Published by New York State Law Reporting Bureau pursuant to Judiciary Law § 431.
This opinion is uncorrected and subject to revision before publication in the Official Reports.
PRESENT: MARTOCHE, J.P., CENTRA, CARNI, AND GORSKI, JJ.
It is hereby ORDERED that the order so appealed from is unanimously affirmed without costs.

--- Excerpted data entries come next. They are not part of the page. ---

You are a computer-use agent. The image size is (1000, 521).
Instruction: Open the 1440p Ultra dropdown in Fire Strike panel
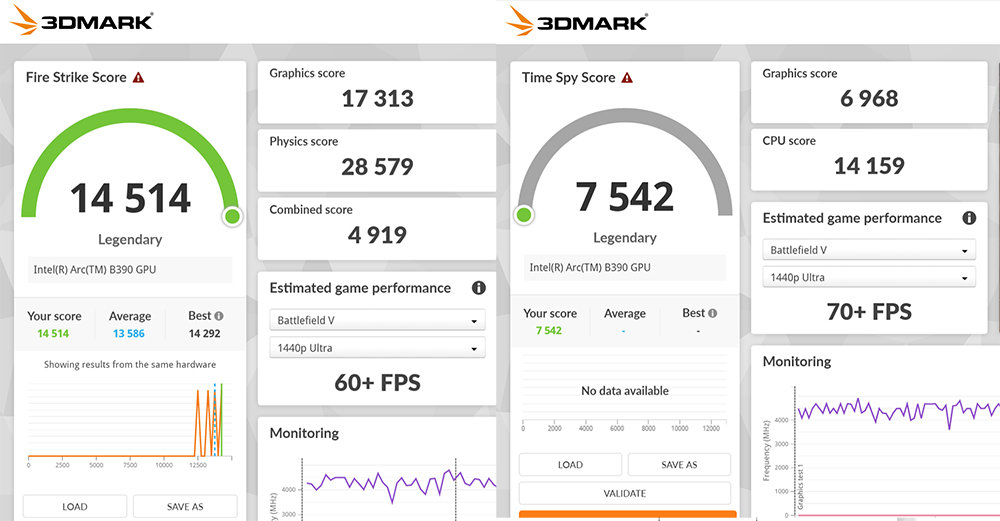click(377, 348)
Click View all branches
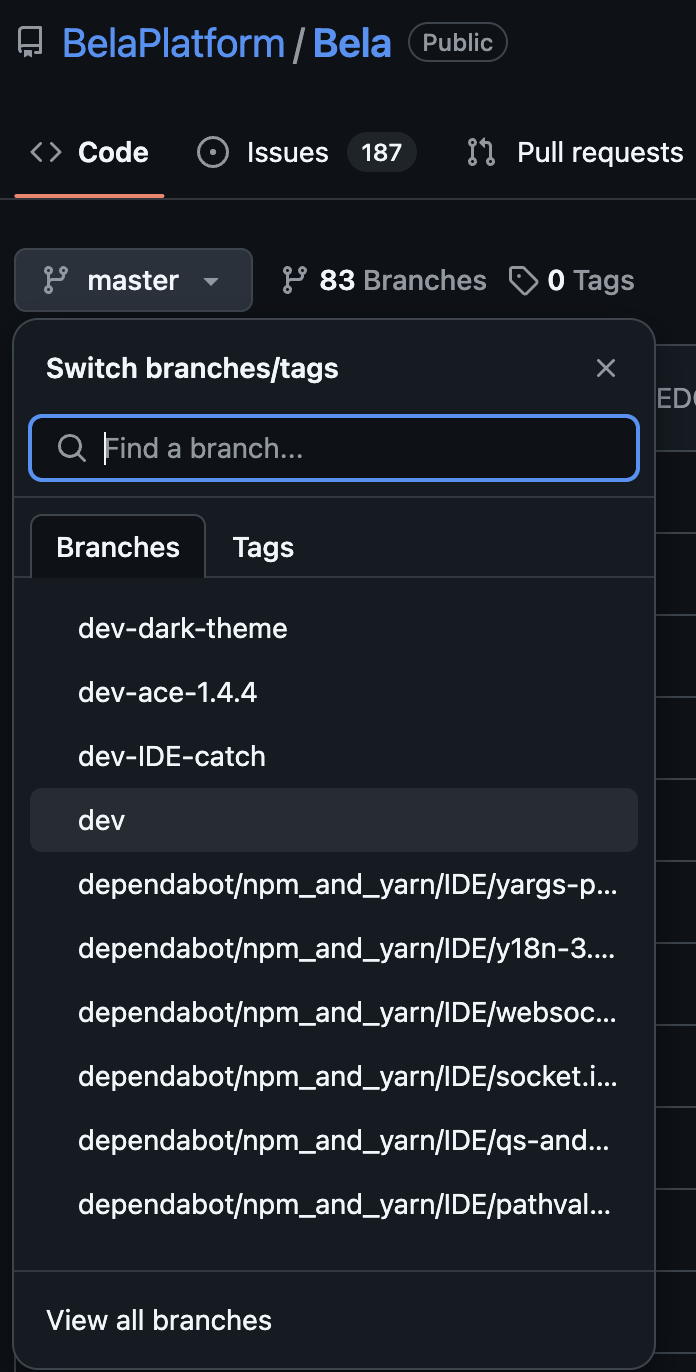The image size is (696, 1372). tap(159, 1320)
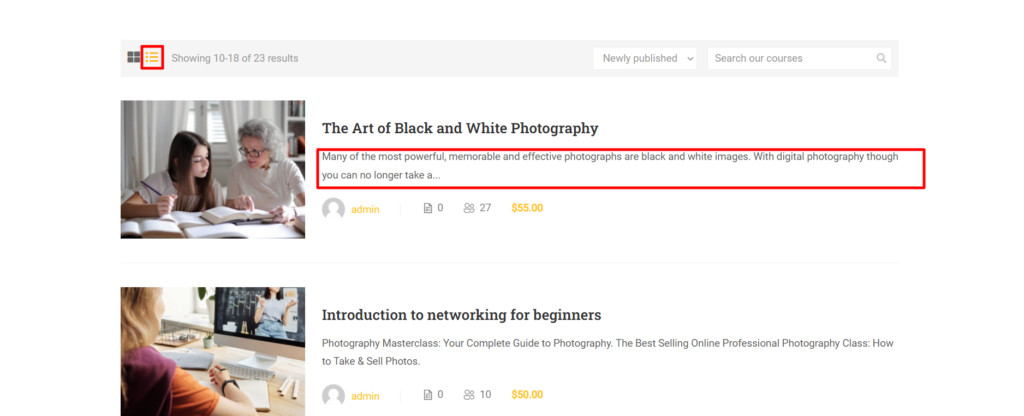This screenshot has height=416, width=1024.
Task: Click admin author link on Black and White course
Action: (365, 210)
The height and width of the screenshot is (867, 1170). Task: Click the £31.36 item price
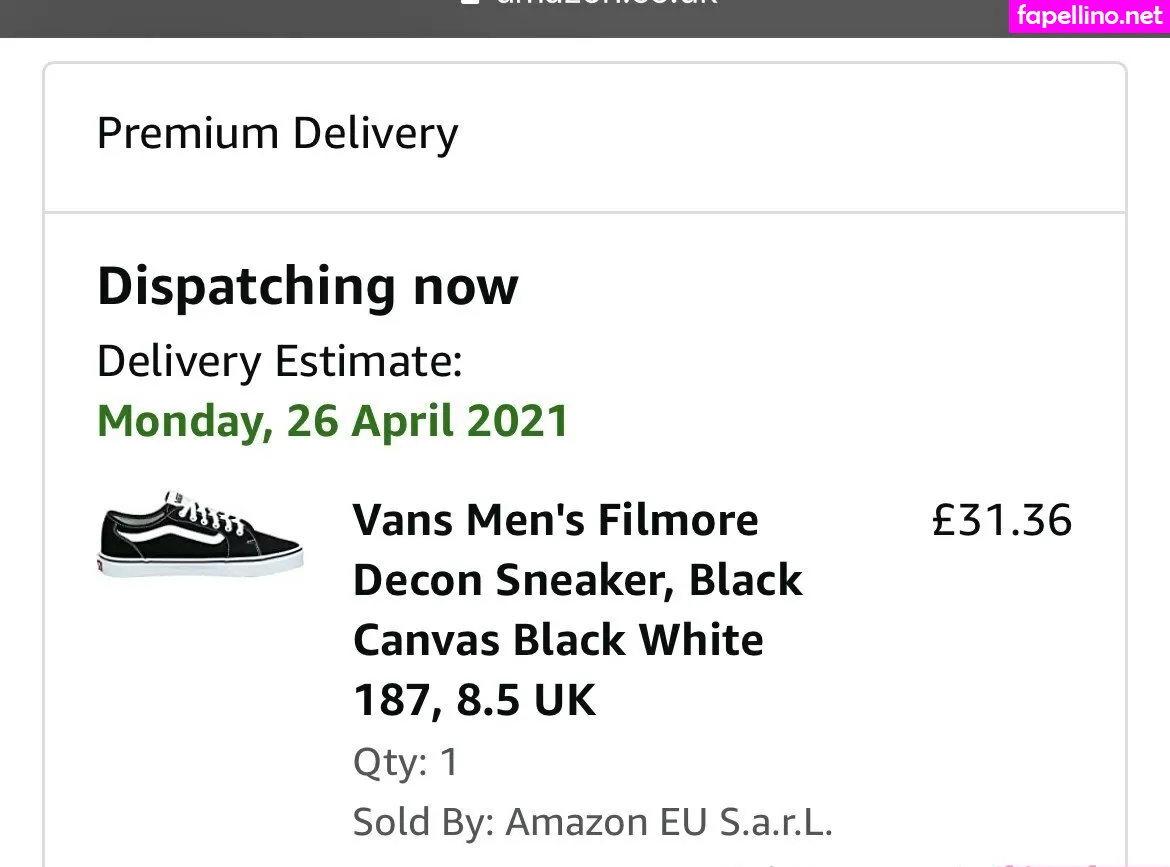pyautogui.click(x=1001, y=521)

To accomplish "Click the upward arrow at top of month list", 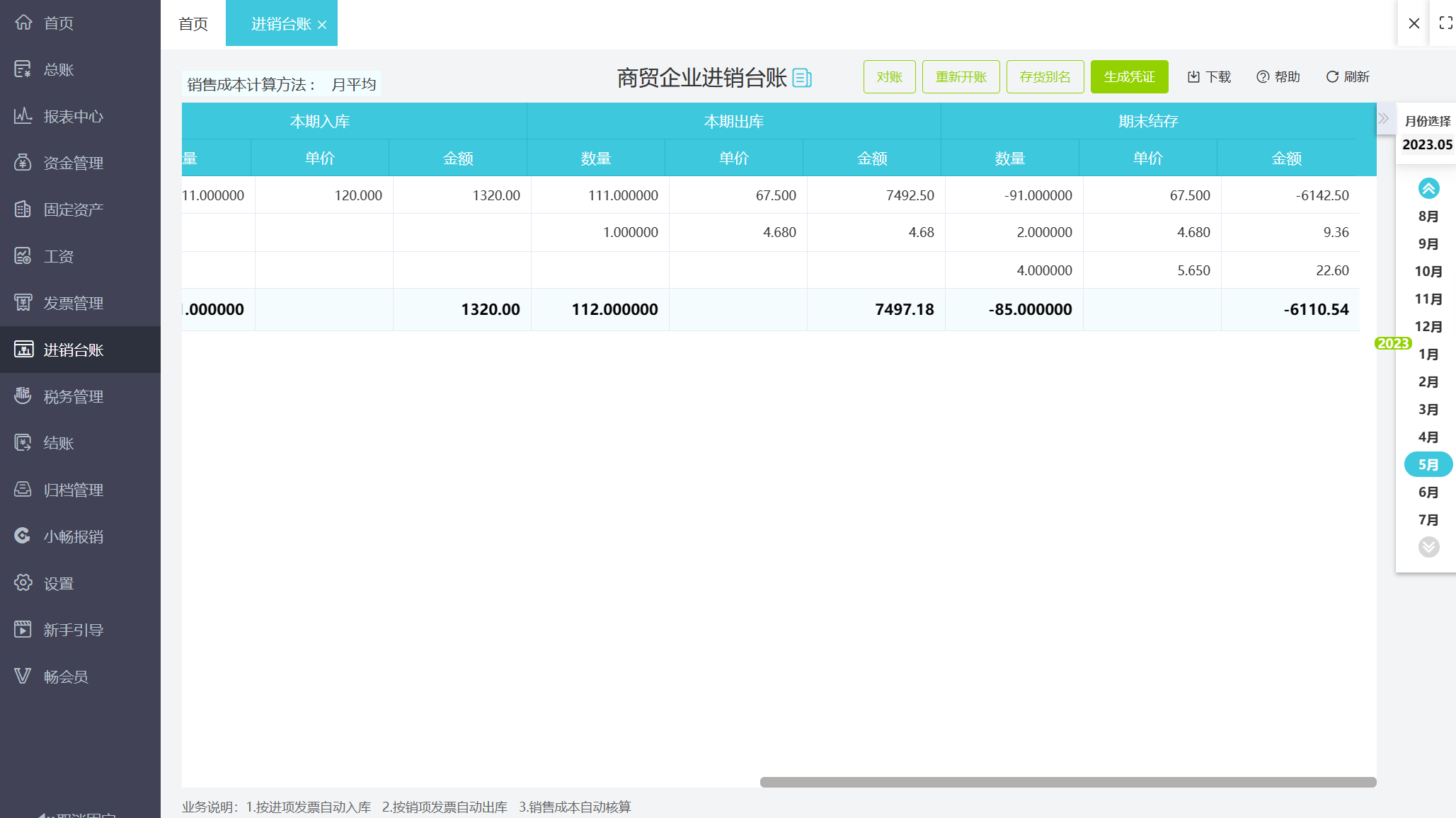I will coord(1429,188).
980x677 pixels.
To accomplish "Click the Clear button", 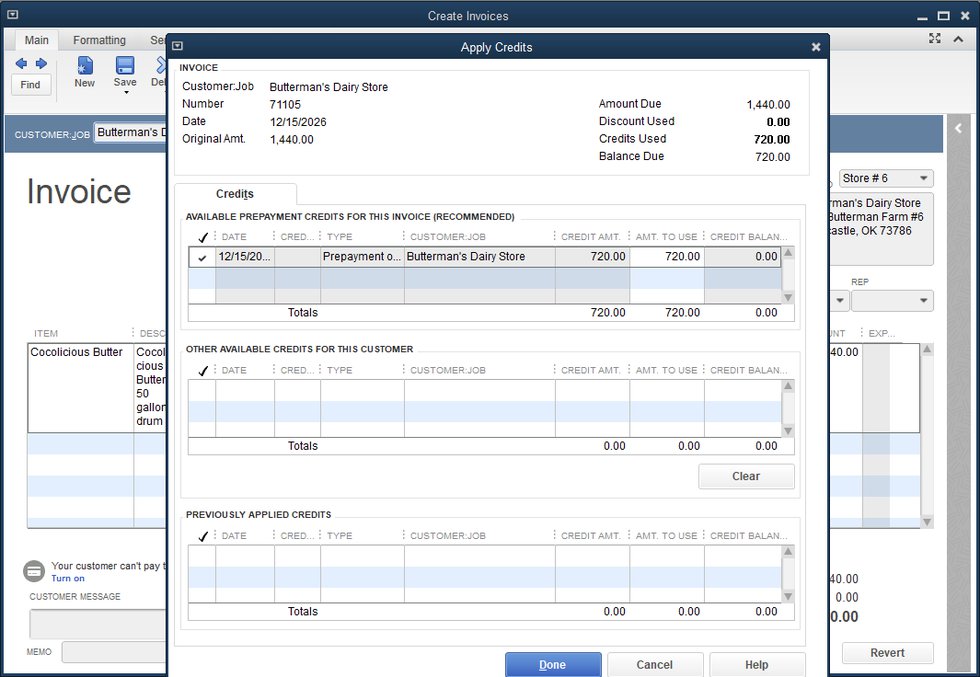I will pyautogui.click(x=746, y=476).
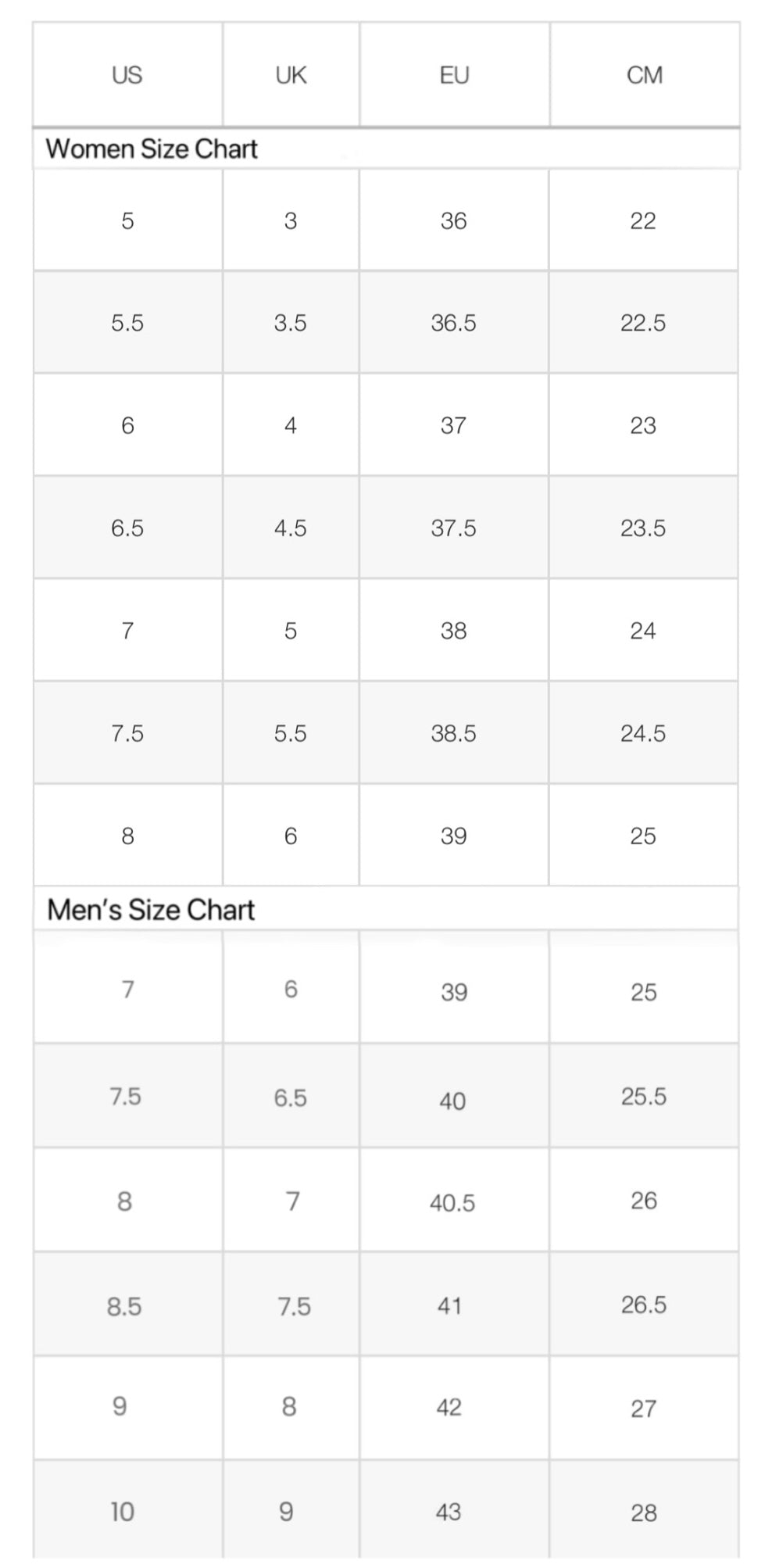Click women's CM 24.5 cell
Screen dimensions: 772x1568
click(644, 733)
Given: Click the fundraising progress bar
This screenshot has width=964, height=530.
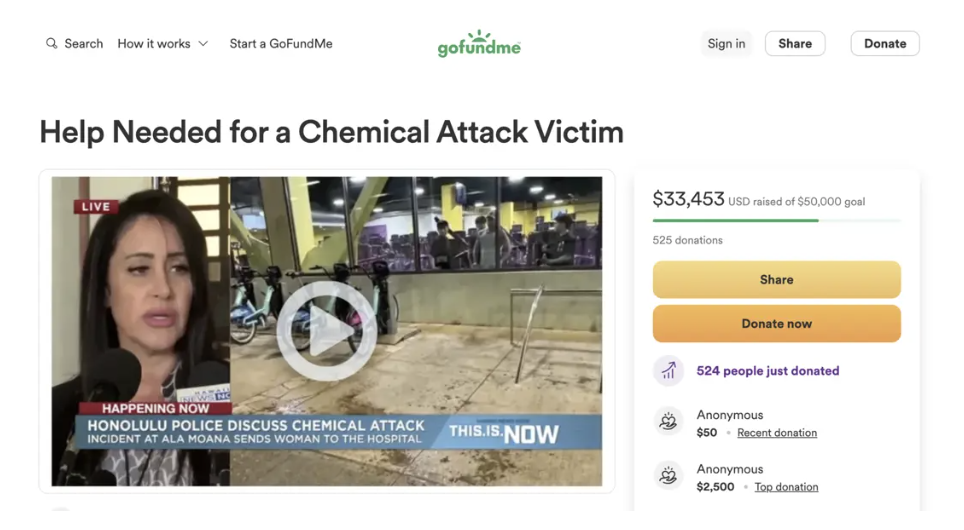Looking at the screenshot, I should pyautogui.click(x=776, y=220).
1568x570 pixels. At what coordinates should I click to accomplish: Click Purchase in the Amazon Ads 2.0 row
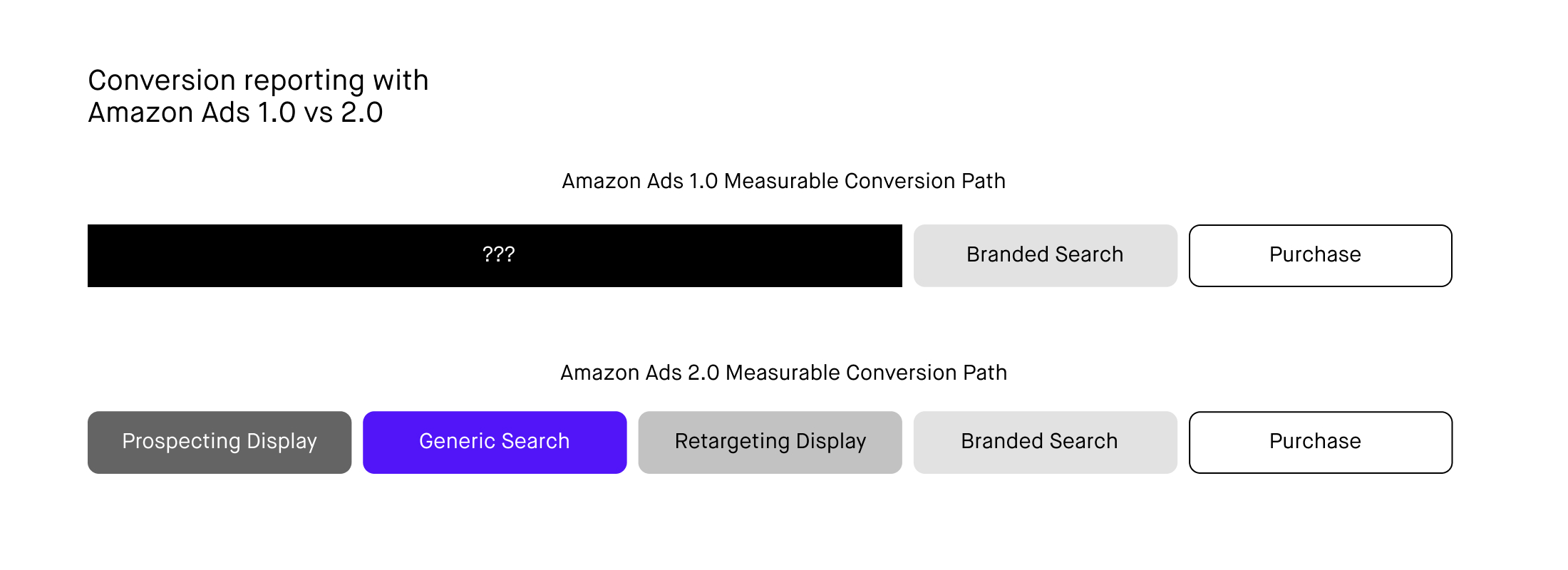coord(1320,442)
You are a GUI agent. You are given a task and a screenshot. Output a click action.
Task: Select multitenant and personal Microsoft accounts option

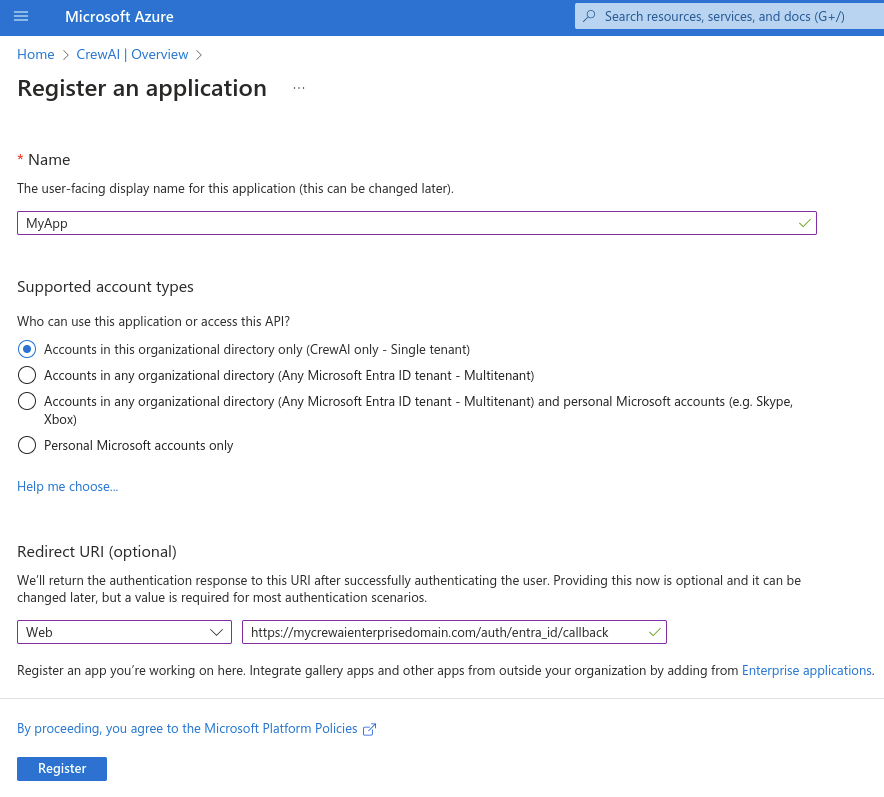27,402
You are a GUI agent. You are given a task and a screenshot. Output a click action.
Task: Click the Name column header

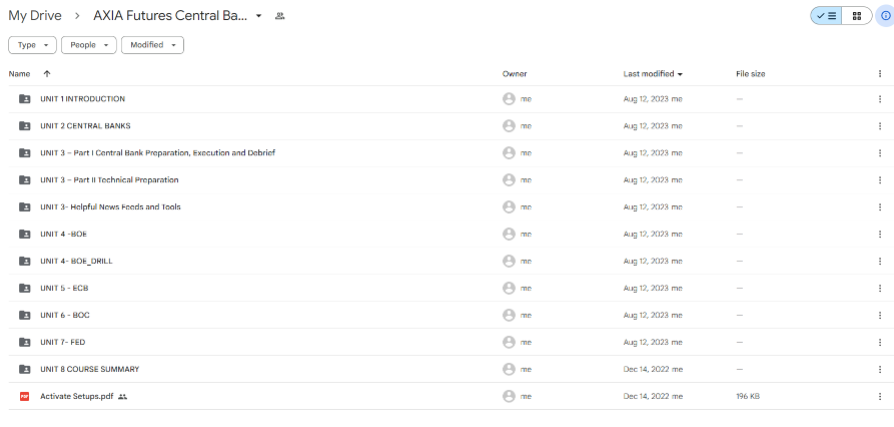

Respondent appeals from an order adjudicating him to be a juvenile delinquent based on the finding that he committed an act that, if committed by an adult, would constitute the crime of murder in the second degree (Penal Law § 125.25 ). Family Court conducted a dispositional hearing and determined that petitioner established by a preponderance of the evidence that respondent required a restrictive placement (see Family Ct Act § 353.5 ). We reject respondent's contention that the court abused its discretion in failing to order a less restrictive placement (see Matter of Christopher QQ., 40 AD3d 1183, 1184). The court properly considered the background of the 14-year-old respondent; his need for intensive psychotherapy, supervision and educational services; the particularly brutal and violent nature of the murder; the need for the protection of the community in light of the unexpected nature of respondent's actions; and the willing participation of respondent in the murder of the 18-year-old victim, whom he did not know (see § 353.5 ; Christopher QQ., 40 AD3d at 1184; Matter of Lamar J.F., 8 AD3d 1091). Inasmuch as the court determined that a restrictive placement was warranted and that respondent committed an act that, if committed by an adult, would constitute a class A felony, the court properly ordered an initial placement in the custody of the New York State Office of Children and Family Services for a period of five years (see § 353.5  [a] [i]), and did not abuse its discretion in directing that respondent initially be confined in a secure facility for a period of 18 months (see § 353.4 [a] [ii]). We note that the court reduced the initial period of secure confinement by the period of time respondent spent in juvenile detention, which was approximately three months.